There is an emerging market for truly autonomous robots, which is challenging in the very small nano/pico robots recently developed for cluttered and confined indoors environments like collapsed buildings, caves, etc. Robot’s perception (i.e., semantic and geometric understanding) is considered the computation bottleneck in autonomous navigation systems because of the large problem dimensionality. For example, multi-scale object detection is required for robustness, resulting in a significant data expansion. Additionally, a 3D map dimension grows overtime while the robot explores the environment, which requires large memories and computation power.
In this thesis, we introduce ASIC solutions that enable real-time and low power perception. First, the thesis demonstrates energy-efficient and high throughput object detection accelerators for semantic understanding, processing full HD (1920×1080, 60 fps) videos with energy consumption between 0.36 to 1.74 nJ/pixel. On-the-fly processing, parallel architectures, and image pre-processing reduce the overhead of multi-scale detection using rigid-body models. Detection accuracy can be doubled with deformable parts models, but with 35×more computation. To overcome this overhead, we exploit data compression, computation pruning, and basis projection for an overall 5× power reduction and 3.6× smaller memory size.
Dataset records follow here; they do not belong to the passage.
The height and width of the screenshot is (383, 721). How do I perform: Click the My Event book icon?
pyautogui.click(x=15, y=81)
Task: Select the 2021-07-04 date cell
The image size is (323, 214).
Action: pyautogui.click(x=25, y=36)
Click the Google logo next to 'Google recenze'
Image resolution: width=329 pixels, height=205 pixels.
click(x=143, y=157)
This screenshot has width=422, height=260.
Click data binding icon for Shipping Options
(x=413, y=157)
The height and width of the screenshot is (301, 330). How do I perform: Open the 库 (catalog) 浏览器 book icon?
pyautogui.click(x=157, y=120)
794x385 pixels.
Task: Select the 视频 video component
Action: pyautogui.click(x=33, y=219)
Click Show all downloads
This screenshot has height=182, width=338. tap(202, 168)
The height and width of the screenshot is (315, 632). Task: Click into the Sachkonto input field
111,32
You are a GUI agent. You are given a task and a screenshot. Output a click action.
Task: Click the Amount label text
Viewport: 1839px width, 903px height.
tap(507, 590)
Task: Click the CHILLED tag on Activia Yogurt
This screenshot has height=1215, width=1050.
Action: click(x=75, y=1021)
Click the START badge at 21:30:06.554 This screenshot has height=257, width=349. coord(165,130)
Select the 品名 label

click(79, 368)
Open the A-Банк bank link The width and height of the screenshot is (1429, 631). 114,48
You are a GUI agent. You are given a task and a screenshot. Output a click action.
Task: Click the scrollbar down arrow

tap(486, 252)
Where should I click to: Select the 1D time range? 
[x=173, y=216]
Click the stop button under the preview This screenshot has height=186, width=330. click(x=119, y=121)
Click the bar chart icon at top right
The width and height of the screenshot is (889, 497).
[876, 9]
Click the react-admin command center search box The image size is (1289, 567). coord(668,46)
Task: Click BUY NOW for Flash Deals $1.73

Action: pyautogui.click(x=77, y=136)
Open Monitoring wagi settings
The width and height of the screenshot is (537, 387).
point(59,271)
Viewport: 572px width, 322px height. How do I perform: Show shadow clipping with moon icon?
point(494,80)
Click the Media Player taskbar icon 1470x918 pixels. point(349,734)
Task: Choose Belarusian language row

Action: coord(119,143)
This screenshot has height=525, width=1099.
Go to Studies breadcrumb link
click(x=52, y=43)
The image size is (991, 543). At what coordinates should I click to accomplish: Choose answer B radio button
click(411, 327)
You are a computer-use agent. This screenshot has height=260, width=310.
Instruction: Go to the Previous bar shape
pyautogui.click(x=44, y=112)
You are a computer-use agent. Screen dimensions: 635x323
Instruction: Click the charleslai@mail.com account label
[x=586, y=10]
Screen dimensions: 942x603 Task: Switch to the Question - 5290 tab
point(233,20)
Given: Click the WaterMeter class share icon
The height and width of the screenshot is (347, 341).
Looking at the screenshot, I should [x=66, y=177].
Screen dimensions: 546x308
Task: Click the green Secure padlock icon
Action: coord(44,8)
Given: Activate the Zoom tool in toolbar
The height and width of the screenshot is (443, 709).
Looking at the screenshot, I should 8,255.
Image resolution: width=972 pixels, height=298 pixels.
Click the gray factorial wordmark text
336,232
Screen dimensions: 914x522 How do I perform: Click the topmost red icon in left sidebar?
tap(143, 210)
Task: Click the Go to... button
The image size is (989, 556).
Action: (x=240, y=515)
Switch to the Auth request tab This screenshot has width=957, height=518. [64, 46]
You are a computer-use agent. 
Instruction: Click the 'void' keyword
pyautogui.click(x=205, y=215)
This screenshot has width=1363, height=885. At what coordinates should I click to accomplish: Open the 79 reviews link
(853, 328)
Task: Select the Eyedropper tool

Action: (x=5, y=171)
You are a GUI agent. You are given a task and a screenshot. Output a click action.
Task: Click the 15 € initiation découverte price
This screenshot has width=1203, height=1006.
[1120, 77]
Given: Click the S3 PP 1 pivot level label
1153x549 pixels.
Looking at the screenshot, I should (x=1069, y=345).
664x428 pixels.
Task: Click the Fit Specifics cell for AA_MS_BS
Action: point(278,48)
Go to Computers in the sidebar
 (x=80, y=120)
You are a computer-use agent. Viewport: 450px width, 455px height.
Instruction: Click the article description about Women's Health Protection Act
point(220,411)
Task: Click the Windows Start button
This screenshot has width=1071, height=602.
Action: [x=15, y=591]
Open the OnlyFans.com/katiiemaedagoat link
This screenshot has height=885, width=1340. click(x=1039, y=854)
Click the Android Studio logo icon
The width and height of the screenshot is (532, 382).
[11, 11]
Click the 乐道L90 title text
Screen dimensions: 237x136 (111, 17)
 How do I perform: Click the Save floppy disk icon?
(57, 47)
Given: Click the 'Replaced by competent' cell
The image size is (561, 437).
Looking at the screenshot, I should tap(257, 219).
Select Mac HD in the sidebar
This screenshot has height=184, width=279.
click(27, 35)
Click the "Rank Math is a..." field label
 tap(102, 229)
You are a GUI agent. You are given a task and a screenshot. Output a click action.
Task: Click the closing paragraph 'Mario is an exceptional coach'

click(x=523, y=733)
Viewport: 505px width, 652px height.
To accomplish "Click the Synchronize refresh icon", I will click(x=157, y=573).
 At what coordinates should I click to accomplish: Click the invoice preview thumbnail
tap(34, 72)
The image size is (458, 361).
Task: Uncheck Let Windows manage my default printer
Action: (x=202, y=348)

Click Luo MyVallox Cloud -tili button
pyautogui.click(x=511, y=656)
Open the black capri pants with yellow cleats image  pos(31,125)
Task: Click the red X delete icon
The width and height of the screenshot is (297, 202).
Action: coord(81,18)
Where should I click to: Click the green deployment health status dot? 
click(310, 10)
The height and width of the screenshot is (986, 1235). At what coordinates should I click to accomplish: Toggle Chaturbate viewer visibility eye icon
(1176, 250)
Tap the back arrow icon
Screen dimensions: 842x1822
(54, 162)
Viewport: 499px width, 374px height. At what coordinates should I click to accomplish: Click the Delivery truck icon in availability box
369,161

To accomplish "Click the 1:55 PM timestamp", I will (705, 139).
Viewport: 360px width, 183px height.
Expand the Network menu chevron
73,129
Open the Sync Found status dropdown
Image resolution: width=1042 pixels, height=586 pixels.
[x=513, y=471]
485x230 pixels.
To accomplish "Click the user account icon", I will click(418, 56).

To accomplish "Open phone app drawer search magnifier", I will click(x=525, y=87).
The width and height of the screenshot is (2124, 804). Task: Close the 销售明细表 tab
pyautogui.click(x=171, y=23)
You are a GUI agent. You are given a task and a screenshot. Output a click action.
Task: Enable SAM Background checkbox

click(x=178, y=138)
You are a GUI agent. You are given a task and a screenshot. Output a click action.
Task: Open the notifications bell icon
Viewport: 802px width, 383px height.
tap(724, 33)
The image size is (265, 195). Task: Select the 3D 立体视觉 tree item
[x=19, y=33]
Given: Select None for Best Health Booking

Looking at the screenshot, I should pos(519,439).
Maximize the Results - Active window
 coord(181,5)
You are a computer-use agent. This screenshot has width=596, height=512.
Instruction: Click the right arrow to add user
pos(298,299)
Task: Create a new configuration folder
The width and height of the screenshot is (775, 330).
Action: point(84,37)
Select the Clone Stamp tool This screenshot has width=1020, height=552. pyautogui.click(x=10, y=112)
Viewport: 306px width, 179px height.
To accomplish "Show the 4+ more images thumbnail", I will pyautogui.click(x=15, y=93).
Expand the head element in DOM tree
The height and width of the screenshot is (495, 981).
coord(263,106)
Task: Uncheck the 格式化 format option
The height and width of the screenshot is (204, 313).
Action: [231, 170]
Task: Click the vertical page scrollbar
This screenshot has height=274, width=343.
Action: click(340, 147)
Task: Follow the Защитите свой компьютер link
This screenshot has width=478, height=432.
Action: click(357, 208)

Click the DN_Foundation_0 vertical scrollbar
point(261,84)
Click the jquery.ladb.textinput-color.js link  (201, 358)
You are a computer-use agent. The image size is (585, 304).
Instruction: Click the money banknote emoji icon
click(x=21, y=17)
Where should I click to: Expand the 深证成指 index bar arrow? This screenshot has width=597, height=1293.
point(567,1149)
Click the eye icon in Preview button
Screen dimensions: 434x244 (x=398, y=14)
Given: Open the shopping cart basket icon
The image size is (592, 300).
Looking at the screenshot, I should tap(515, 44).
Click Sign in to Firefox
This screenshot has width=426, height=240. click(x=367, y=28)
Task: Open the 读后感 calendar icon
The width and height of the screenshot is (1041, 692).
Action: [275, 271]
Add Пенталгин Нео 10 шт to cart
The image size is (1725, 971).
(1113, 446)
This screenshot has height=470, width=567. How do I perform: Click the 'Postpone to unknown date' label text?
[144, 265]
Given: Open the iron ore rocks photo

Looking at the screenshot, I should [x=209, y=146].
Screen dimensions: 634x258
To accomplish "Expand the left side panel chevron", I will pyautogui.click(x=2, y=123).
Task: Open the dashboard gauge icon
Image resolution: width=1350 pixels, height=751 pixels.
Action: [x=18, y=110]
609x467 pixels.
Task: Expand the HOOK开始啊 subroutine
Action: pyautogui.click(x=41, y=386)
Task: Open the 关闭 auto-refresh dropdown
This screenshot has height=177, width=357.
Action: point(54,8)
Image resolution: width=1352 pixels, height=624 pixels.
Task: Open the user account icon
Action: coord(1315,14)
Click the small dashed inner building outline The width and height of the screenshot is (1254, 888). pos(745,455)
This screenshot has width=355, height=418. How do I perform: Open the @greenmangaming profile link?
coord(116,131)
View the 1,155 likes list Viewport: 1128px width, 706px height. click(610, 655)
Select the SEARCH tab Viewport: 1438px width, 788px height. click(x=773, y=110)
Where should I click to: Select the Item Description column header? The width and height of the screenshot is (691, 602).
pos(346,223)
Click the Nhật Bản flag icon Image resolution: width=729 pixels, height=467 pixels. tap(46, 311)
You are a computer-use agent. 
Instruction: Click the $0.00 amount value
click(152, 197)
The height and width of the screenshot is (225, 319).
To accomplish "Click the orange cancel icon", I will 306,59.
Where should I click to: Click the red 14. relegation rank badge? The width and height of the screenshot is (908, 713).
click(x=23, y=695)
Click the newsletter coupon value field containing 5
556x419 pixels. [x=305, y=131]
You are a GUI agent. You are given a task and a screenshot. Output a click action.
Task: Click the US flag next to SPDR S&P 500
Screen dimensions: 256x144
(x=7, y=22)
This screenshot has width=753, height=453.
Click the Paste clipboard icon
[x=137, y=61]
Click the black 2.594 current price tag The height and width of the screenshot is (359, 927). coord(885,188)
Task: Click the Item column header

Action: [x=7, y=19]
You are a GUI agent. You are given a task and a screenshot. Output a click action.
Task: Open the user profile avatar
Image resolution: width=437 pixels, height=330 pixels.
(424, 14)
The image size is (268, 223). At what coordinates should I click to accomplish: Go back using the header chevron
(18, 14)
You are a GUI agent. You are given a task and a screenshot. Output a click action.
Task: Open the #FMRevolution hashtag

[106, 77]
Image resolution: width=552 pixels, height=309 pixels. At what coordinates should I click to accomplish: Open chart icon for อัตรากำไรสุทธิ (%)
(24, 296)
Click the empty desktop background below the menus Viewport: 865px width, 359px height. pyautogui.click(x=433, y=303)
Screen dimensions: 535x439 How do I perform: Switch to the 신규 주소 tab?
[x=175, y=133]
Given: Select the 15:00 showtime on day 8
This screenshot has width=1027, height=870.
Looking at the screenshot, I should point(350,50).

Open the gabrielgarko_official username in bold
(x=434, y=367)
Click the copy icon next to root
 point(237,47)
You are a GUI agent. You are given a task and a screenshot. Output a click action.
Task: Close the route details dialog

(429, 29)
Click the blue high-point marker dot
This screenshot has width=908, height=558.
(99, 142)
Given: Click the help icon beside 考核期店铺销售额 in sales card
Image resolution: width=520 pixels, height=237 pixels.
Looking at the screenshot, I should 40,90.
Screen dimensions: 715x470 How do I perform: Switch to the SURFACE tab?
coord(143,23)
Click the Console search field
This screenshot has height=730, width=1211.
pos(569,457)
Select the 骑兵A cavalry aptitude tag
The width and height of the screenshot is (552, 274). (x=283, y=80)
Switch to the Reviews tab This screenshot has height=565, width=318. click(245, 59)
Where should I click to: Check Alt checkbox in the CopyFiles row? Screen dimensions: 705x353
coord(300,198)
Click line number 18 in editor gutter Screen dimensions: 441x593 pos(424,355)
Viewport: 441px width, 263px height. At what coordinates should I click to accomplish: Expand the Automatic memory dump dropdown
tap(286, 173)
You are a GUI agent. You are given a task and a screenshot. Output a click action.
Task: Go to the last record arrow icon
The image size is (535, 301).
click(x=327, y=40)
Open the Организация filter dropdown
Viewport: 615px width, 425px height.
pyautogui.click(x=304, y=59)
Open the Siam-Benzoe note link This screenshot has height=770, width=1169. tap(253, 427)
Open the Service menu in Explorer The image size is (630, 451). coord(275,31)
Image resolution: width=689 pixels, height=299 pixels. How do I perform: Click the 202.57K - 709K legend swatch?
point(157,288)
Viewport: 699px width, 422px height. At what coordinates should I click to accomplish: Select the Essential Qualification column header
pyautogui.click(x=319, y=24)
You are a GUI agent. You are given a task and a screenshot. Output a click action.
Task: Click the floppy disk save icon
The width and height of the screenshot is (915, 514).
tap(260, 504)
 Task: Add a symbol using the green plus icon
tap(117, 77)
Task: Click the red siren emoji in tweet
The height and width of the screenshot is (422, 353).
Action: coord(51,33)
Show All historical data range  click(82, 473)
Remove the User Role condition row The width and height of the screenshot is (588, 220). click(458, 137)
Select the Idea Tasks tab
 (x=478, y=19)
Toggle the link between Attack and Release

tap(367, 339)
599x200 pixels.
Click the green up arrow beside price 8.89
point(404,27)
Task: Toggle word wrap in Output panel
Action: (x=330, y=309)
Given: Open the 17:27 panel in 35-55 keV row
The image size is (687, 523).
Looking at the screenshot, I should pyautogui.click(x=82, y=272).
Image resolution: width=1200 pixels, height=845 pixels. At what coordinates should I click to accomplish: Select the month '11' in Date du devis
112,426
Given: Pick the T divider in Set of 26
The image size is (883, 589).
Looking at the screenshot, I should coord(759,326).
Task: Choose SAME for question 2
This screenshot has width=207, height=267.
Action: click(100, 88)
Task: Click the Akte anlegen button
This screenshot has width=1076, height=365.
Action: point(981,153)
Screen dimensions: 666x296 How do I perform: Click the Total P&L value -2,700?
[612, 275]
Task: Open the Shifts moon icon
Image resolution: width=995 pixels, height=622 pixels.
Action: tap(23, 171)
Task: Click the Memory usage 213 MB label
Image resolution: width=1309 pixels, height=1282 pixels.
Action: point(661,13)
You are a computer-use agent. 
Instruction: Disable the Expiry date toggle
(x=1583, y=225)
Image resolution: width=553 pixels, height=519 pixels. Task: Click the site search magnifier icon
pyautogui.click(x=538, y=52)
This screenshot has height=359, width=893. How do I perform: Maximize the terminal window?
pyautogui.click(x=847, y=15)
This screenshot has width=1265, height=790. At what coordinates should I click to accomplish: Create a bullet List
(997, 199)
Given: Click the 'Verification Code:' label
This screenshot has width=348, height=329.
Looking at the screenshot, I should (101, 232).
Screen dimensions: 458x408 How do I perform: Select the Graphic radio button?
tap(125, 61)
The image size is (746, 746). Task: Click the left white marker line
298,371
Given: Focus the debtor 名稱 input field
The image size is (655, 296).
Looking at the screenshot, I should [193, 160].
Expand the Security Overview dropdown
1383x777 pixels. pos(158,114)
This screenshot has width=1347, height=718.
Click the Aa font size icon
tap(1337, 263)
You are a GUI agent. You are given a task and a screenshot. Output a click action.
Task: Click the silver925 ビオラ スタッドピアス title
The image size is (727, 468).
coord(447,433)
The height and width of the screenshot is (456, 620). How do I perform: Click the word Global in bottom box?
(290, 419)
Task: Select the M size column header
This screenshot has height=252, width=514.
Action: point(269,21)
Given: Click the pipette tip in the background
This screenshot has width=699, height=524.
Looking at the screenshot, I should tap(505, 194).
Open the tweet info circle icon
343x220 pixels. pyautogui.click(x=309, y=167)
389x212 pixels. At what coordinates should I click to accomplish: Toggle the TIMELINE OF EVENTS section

Second, this thesis presents a hardware software co-design approach used to enable real-time and energy-efficient localization and mapping for geometric understanding, using visual-inertial odometry (VIO). The chip (Navion) processes 752×480 stereo frames up to 171 fps, with energy consumption between 1.6 to 3.5 nJ/pixel. Parallelism, rescheduling, resource sharing, sparsity, and image compression are some of the optimizations carried out to overcome the large problem dimensionality, achieve 4.1×memory size reduction, and enable full integration. Navion can adapt to different environments to maximize accuracy, throughput and energy-efficiency. To the best of our knowledge, this thesis presents the first fully integrated VIO system in an ASIC.